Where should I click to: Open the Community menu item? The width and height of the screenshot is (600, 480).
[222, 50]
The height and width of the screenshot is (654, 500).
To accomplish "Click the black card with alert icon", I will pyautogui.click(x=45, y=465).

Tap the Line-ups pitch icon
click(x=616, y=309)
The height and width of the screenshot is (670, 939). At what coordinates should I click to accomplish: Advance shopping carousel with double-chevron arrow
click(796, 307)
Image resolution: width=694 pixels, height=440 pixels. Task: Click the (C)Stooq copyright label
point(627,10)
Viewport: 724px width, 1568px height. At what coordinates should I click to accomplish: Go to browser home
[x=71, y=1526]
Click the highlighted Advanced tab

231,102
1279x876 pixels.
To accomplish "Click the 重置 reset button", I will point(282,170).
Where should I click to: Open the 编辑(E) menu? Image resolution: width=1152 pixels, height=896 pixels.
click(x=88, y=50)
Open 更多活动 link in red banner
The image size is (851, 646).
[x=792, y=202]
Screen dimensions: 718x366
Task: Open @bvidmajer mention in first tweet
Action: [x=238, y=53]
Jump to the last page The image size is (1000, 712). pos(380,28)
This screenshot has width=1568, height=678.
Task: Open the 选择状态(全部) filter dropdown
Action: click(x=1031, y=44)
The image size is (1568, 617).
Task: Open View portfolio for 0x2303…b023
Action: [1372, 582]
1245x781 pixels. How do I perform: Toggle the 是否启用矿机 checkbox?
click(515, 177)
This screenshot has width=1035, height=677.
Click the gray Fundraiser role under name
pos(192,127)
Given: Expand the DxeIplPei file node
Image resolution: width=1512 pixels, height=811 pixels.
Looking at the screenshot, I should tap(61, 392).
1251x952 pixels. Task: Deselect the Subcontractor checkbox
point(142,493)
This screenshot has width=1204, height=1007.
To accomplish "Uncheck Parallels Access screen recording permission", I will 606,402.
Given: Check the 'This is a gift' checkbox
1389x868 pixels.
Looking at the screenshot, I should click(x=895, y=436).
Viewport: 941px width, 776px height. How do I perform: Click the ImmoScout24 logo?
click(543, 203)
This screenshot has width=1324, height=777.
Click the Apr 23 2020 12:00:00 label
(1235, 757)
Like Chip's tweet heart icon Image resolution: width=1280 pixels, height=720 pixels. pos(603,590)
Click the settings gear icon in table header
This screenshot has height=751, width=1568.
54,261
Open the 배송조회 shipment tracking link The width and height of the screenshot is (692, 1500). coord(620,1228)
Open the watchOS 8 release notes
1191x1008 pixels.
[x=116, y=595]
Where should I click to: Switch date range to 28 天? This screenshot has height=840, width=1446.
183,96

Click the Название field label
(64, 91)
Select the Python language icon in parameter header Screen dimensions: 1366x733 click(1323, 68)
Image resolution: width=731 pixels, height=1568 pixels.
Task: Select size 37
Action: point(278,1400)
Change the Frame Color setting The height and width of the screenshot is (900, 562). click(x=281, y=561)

**********

Find every line in the records above that holds the word "will", and copy each one.

To accomplish "Click the black card with alert icon", I will pyautogui.click(x=45, y=465).
To accomplish "Click the 重置 reset button", I will point(282,170).
To accomplish "Uncheck Parallels Access screen recording permission", I will 606,402.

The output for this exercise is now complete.